* **Stored records**:
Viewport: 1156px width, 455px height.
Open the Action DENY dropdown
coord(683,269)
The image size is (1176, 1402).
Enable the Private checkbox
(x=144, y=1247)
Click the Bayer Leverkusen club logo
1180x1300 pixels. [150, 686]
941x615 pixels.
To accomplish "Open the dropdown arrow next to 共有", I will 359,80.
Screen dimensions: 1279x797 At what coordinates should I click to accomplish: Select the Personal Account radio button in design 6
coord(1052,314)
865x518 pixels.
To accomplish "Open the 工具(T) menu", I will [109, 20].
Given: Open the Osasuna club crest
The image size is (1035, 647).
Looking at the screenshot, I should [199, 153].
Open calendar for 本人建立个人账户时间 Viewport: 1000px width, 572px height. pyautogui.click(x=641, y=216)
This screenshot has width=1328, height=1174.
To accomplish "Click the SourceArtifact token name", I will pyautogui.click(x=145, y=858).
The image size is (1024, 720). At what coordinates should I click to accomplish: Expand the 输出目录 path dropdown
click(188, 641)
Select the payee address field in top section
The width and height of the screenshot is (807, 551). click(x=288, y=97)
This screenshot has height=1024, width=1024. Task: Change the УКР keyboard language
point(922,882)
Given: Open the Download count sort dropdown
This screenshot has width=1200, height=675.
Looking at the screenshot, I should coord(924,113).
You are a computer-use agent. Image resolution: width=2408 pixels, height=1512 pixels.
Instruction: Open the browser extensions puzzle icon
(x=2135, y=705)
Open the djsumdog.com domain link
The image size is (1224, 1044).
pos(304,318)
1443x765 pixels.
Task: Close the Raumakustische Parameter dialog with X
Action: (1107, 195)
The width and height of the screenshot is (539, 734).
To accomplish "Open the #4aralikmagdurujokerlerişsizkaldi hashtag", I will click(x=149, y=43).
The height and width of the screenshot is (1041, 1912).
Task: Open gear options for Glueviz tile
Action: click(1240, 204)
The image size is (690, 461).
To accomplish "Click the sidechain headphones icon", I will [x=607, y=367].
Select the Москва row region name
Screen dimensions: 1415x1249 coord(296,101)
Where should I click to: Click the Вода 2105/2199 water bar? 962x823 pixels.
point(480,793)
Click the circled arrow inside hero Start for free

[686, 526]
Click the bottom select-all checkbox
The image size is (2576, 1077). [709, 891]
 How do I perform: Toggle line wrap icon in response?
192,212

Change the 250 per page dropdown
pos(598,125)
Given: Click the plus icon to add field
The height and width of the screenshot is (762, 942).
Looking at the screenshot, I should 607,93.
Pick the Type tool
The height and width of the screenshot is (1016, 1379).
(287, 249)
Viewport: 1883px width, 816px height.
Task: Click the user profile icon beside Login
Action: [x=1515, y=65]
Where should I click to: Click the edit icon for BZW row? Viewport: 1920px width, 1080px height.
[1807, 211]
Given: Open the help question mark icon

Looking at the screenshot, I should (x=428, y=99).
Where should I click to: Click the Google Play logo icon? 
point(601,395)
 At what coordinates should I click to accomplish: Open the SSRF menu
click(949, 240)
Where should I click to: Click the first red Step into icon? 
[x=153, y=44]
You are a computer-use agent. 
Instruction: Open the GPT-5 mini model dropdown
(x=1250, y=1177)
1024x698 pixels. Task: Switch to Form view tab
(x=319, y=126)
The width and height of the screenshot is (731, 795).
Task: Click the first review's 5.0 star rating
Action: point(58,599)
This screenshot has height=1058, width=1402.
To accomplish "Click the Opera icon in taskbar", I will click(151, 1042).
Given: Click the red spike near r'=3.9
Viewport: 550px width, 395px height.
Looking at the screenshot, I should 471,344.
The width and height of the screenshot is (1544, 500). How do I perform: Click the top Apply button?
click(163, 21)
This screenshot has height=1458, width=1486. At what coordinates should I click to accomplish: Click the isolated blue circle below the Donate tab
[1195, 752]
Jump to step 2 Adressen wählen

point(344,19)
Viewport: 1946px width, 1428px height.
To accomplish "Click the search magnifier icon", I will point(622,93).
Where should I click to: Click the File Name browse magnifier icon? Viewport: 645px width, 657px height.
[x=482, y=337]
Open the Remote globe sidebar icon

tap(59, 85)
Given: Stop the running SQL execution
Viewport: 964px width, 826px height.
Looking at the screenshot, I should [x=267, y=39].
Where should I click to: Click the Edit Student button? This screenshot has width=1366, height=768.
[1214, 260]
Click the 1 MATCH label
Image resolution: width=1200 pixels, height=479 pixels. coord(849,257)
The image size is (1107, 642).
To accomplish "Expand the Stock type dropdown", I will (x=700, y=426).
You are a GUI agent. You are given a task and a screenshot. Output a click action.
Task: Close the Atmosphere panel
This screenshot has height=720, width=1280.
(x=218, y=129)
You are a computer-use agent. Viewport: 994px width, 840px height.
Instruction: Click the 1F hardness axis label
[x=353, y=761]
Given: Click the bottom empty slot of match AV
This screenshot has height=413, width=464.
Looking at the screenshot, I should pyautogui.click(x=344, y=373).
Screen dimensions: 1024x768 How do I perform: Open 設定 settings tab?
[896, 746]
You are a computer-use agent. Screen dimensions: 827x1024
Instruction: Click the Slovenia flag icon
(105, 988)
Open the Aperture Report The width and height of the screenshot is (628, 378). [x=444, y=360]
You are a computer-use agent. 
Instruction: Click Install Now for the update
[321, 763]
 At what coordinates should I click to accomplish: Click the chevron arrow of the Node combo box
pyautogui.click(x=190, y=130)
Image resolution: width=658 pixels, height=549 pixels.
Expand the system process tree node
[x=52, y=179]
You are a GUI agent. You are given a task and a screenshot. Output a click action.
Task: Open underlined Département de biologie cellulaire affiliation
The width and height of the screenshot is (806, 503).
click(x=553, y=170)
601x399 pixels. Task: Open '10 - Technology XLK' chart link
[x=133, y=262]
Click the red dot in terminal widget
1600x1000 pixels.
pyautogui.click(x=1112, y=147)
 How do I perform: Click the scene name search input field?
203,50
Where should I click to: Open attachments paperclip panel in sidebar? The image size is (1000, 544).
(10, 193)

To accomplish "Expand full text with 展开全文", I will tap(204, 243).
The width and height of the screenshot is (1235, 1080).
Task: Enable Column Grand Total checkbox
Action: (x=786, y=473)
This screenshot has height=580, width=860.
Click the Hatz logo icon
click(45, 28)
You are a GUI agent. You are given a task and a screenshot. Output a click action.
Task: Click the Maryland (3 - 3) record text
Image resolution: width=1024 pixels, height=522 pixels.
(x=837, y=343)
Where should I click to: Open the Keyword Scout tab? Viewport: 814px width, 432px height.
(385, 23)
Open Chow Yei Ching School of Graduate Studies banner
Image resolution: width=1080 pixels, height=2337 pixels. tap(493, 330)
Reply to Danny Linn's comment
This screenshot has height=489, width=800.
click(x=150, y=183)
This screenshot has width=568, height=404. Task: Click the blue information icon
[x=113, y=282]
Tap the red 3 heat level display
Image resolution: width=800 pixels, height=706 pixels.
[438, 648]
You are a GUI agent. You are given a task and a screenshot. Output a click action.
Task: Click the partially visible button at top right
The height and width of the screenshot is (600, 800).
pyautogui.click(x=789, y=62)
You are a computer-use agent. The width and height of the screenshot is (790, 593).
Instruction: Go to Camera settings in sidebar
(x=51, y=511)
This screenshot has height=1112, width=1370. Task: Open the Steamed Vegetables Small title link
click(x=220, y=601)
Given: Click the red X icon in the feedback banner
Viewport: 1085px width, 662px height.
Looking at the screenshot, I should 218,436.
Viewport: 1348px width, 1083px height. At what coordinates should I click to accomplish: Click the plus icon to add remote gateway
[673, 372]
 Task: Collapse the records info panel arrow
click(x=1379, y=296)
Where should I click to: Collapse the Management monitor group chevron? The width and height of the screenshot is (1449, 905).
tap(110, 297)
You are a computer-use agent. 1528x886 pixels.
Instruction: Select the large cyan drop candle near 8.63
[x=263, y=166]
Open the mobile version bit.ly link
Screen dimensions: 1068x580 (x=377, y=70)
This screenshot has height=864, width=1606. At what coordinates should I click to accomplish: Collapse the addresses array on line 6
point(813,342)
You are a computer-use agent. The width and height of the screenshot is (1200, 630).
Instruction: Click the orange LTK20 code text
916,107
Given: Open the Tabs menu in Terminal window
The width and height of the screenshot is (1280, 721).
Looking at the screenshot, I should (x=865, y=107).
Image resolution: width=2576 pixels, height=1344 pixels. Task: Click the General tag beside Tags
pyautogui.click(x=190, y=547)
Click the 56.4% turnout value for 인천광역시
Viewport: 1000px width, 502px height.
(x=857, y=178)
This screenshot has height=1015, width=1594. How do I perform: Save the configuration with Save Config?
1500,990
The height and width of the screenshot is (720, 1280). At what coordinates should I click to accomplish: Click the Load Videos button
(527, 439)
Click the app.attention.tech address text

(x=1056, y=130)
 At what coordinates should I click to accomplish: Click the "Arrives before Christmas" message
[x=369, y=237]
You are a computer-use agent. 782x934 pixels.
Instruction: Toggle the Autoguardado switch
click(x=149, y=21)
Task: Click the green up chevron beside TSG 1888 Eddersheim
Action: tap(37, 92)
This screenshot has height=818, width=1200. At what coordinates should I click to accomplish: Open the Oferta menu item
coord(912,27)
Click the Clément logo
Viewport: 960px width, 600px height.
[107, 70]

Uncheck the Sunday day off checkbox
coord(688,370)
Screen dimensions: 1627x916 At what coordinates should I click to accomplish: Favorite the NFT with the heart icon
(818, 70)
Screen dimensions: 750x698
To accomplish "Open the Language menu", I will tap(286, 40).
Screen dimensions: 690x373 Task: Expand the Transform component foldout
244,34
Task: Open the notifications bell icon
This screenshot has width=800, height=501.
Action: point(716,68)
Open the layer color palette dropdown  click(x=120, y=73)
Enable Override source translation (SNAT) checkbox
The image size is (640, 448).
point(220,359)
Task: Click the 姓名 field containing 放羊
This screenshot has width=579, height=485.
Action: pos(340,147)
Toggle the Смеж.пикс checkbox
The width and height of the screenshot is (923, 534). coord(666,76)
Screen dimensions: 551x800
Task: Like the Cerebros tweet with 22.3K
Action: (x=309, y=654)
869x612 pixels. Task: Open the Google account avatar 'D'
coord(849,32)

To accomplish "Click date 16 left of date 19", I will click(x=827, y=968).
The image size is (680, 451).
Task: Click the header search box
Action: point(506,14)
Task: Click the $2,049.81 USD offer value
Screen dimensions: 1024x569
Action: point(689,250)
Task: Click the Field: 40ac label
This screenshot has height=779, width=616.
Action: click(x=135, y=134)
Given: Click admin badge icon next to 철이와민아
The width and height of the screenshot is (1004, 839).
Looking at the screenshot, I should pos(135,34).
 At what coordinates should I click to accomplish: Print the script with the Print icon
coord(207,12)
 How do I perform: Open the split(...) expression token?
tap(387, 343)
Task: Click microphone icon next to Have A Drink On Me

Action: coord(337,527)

* **WORK TO BE COMPLETED**:
Look above for the line containing "The width and height of the screenshot is (1004, 839).", then please write out that line and each one after it through the end, exactly, with nothing else.

* **WRITTEN ANSWER**:
The width and height of the screenshot is (1004, 839).
Looking at the screenshot, I should pos(135,34).
 At what coordinates should I click to accomplish: Print the script with the Print icon
coord(207,12)
 How do I perform: Open the split(...) expression token?
tap(387, 343)
Task: Click microphone icon next to Have A Drink On Me

Action: coord(337,527)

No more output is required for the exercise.